INSTRUCTIONS TO FOLLOW — Show every line of the rows below that contains the string "label", treating uppercase and lowercase as different.
====
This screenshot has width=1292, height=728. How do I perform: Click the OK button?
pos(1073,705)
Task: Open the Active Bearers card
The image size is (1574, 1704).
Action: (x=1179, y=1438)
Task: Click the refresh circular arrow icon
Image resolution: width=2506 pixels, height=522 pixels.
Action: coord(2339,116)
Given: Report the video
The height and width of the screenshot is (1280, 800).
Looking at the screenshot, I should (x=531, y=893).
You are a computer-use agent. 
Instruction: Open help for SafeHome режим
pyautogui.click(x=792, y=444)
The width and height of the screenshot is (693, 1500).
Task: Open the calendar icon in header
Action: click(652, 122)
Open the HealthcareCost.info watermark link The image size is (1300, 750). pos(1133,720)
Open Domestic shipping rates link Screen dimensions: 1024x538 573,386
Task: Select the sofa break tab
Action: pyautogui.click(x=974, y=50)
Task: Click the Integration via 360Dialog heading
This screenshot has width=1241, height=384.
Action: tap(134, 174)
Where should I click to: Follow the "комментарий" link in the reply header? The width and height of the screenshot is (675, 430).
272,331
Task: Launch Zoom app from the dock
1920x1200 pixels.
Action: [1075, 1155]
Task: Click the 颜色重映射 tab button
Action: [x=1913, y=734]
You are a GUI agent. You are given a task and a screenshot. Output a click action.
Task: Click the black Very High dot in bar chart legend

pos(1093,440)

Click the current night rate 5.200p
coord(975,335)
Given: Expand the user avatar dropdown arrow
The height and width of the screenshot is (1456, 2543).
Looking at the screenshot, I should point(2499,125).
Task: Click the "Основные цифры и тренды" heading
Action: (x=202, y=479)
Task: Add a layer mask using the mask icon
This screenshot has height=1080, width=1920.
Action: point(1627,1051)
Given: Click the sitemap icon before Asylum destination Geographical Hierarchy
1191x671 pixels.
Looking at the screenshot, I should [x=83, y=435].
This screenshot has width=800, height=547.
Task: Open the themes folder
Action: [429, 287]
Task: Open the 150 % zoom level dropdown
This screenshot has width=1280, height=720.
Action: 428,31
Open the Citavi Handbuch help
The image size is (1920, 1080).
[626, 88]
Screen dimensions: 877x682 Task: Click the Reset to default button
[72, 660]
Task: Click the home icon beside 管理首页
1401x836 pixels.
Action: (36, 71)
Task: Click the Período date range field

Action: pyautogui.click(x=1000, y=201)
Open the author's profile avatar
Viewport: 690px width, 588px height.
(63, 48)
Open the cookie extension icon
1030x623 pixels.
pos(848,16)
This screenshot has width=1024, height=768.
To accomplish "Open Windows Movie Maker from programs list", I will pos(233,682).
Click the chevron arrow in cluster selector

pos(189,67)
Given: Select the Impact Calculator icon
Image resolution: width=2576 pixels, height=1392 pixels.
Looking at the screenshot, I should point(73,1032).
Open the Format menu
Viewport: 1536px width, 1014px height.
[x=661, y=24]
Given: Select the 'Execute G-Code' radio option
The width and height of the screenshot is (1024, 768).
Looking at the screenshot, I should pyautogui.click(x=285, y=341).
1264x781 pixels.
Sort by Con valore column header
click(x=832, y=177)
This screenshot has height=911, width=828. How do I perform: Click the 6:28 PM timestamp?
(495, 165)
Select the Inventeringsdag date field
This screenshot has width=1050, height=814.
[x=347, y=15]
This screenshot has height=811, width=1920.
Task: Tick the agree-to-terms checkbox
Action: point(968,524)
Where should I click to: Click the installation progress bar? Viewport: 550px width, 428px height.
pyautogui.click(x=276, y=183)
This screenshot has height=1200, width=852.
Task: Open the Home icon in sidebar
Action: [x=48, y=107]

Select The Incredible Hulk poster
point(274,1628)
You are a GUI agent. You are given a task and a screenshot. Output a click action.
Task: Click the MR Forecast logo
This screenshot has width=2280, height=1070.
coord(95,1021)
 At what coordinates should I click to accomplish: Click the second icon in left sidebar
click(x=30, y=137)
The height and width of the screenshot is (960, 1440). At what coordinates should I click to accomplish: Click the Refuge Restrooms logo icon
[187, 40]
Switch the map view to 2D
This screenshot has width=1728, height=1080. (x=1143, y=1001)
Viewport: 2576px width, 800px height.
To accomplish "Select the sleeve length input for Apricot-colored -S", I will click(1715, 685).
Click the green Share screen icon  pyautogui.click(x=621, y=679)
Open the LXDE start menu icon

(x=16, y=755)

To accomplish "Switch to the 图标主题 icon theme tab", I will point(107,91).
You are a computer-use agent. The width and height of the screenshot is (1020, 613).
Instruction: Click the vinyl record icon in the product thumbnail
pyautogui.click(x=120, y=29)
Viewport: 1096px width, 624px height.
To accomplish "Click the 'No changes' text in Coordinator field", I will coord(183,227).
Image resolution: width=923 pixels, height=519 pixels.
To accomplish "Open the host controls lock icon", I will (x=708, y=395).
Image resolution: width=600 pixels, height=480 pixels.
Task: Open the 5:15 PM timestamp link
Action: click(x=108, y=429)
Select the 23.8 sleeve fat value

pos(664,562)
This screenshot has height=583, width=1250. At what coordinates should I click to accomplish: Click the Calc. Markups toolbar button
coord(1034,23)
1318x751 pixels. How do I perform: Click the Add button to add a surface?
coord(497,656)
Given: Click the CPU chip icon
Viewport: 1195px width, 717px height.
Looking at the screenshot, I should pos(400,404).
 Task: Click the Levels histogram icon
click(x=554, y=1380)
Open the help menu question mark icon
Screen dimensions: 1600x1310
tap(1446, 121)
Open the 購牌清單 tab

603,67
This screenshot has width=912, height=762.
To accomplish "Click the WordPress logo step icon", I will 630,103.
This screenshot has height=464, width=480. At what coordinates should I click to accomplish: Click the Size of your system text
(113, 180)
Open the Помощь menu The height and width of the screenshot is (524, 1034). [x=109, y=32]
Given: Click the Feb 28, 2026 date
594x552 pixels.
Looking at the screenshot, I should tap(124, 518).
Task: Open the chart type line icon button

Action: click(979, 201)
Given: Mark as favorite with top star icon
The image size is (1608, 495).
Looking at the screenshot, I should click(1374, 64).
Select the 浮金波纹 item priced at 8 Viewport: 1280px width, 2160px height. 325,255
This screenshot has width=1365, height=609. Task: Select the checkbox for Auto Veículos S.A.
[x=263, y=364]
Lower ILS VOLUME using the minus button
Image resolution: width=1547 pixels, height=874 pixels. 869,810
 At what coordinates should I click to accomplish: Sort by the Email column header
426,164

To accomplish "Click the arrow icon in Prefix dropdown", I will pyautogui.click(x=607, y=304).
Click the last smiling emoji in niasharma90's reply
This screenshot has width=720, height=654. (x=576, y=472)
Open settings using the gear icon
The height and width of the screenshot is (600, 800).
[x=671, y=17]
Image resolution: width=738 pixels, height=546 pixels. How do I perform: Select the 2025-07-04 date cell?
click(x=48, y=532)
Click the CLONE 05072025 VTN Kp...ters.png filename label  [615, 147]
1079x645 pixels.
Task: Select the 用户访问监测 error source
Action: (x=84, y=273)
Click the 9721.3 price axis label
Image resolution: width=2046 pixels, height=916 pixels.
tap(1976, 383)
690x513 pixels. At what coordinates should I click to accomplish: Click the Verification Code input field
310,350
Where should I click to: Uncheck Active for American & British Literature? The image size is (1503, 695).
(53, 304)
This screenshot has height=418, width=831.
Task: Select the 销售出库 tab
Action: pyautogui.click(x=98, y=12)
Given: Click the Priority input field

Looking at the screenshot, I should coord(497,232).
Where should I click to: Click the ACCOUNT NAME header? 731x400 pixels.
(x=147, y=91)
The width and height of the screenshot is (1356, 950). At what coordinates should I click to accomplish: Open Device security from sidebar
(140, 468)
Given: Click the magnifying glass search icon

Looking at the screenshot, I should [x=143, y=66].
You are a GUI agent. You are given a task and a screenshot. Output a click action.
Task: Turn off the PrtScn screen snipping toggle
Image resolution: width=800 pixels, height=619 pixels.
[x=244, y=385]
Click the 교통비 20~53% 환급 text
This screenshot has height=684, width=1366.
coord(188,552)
====
OUTPUT FOR THIS TASK —
Click the CLONE 05072025 VTN Kp...ters.png filename label  [615, 147]
Click the 9721.3 price axis label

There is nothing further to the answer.